Thursday, April 18, 2024

POLL: 48 Percent of Americans Believe Abortion Is Morally Wrong

A Gallup poll released yesterday analyzing data from the past four years shows that nearly half of Americans, many of whom think abortion should be legal at least in some cases, nevertheless believe that abortion is morally wrong. The poll also found the same phenomenon on a number of other controversial issues, with many respondents believing certain activities, though immoral, should not be illegal:

Americans are often more likely to view behaviors as morally wrong than they are to advocate that these behaviors be made illegal. This underscores a general tendency for Americans to hesitate before deciding that banning an action is appropriate.
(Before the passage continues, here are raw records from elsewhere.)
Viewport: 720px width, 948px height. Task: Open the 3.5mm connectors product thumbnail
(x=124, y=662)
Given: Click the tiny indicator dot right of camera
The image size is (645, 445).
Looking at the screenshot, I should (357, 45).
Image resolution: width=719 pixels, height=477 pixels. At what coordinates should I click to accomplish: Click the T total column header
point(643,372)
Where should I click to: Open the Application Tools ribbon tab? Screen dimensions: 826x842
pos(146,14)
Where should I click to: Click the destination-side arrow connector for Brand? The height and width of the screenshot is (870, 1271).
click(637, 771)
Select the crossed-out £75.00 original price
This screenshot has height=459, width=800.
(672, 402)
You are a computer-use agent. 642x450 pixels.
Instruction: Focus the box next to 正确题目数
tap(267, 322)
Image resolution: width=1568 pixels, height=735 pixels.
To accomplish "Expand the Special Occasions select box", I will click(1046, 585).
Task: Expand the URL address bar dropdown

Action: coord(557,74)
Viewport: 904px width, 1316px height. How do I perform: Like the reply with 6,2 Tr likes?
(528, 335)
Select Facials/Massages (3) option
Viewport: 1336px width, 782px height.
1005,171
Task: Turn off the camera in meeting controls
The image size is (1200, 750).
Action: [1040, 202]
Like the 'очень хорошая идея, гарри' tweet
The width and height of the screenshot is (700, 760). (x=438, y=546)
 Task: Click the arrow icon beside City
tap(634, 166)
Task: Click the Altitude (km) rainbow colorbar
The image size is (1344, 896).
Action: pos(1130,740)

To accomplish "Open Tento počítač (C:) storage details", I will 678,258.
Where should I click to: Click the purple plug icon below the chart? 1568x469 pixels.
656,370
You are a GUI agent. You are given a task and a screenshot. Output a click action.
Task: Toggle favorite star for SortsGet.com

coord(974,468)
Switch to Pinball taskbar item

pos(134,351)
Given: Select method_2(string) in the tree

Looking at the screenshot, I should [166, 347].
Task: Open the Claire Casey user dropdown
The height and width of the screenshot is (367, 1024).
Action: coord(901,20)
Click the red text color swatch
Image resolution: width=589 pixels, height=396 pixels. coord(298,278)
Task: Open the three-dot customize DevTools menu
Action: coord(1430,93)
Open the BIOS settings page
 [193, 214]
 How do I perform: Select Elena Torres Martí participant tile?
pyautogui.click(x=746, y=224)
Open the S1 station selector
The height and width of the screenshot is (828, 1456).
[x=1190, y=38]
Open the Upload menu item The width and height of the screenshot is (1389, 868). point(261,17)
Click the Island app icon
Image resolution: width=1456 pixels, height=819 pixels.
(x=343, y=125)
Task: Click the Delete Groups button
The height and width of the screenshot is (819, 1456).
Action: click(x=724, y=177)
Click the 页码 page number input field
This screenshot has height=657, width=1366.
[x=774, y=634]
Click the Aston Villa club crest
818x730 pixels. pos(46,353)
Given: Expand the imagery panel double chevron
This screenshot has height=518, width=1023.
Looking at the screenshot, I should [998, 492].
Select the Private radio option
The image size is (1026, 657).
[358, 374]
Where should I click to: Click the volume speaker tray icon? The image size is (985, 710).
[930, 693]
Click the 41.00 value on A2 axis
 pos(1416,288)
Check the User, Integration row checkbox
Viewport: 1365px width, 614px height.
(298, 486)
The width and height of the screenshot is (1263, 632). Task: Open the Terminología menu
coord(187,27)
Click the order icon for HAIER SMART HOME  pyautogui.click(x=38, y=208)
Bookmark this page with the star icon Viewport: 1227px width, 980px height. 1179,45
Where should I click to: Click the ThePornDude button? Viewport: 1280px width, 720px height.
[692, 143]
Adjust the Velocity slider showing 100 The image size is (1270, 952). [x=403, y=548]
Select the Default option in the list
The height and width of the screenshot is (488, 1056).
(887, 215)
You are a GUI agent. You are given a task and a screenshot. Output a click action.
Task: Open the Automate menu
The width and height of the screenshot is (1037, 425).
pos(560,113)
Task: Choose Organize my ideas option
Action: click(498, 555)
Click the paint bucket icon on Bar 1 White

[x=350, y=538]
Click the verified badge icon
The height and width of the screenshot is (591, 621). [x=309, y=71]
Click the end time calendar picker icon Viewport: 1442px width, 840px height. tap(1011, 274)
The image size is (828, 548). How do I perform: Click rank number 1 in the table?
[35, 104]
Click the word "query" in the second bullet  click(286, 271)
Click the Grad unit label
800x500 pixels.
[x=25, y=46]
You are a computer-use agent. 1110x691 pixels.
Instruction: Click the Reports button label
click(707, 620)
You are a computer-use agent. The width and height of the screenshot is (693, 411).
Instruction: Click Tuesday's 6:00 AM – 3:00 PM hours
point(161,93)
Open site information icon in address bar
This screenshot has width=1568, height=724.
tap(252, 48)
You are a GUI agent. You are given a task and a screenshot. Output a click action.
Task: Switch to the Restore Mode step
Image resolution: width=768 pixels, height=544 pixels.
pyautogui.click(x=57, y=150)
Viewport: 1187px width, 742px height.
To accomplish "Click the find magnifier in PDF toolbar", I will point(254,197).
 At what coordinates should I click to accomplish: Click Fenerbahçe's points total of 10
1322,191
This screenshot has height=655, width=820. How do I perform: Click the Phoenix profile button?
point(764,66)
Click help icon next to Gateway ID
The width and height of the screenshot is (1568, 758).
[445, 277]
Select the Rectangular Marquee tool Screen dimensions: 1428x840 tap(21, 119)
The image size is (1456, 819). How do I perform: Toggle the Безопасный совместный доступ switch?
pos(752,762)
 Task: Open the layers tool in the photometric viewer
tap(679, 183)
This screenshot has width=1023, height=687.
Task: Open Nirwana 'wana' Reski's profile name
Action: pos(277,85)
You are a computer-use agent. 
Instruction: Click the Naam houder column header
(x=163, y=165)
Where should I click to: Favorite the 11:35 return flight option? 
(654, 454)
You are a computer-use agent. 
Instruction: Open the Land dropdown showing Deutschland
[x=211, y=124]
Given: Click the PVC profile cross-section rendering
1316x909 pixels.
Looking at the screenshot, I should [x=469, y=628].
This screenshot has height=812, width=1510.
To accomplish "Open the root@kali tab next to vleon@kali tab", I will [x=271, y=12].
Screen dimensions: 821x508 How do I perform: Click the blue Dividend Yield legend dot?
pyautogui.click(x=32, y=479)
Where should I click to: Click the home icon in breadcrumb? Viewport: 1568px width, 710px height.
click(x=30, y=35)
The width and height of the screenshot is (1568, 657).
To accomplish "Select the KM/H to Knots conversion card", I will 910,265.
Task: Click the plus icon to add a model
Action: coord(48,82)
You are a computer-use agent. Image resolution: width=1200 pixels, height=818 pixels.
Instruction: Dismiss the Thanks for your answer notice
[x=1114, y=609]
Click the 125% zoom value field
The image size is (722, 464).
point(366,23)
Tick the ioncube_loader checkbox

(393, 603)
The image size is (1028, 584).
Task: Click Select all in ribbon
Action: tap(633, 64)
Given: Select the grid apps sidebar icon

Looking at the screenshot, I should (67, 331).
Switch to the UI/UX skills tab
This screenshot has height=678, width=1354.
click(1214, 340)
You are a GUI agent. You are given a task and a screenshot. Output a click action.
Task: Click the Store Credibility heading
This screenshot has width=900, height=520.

As a result, one can come away with a somewhat different impression from looking at Americans’ views of the morality of a behavior versus looking at their views of whether the behavior involved should be made illegal.

The report combined data from surveys given from 2013 to the present and found that nearly half (48 percent) of Americans consider abortion morally wrong. However, just 20 percent of those surveyed say it should be totally illegal:

That means that almost three in 10 Americans have the combination of attitudes that is our primary focus: viewing abortion as morally wrong but at the same time believing it should remain legal (at least in some circumstances).

On the other hand, just 2 percent hold the contradictory attitudes — that abortion is morally acceptable but should be illegal. This shows that “apparently, once Americans have decided that abortion is morally OK, there is little question in their minds that it should be legal.”

The biggest takeaway from this comparison of attitudes is that only about 40 percent of Americans would agree that abortion is morally acceptable and should be legal. The majority think it is immoral and/or should be illegal. That would explain why another poll from January of this year found that a whopping 85 percent of Americans want some restrictions on abortion and that 74 percent say those restrictions should be “significant.”

The analysis also looked at views on the moral acceptability and legality of two other hot-button issues — doctor-assisted suicide and gay and lesbian relations — and reached similar conclusions. Although the “morally wrong but legal” groups for both these categories were smaller than for abortion, Gallup still concluded that a “not insignificant number of Americans” consider both doctor-assisted suicide and gay and lesbian relations immoral, but are reluctant to say they should be illegal.

What this study shows is — contrary to what the mainstream media and pro-choice politicians would have Americans believe — those who think that abortion is immoral and/or should be illegal are not a small minority, but in reality represent the majority. Conversely, those who think abortion is moral and should be legal are actually in the minority. In addition, many people who are often counted in polls as being “pro-assisted suicide” or “pro-gay and lesbian relations” on account of their views on the legality of such issues are actually morally opposed to them.

So it would seem that social conservatism remains strongly embedded in American society, even if it doesn’t always affect vote totals.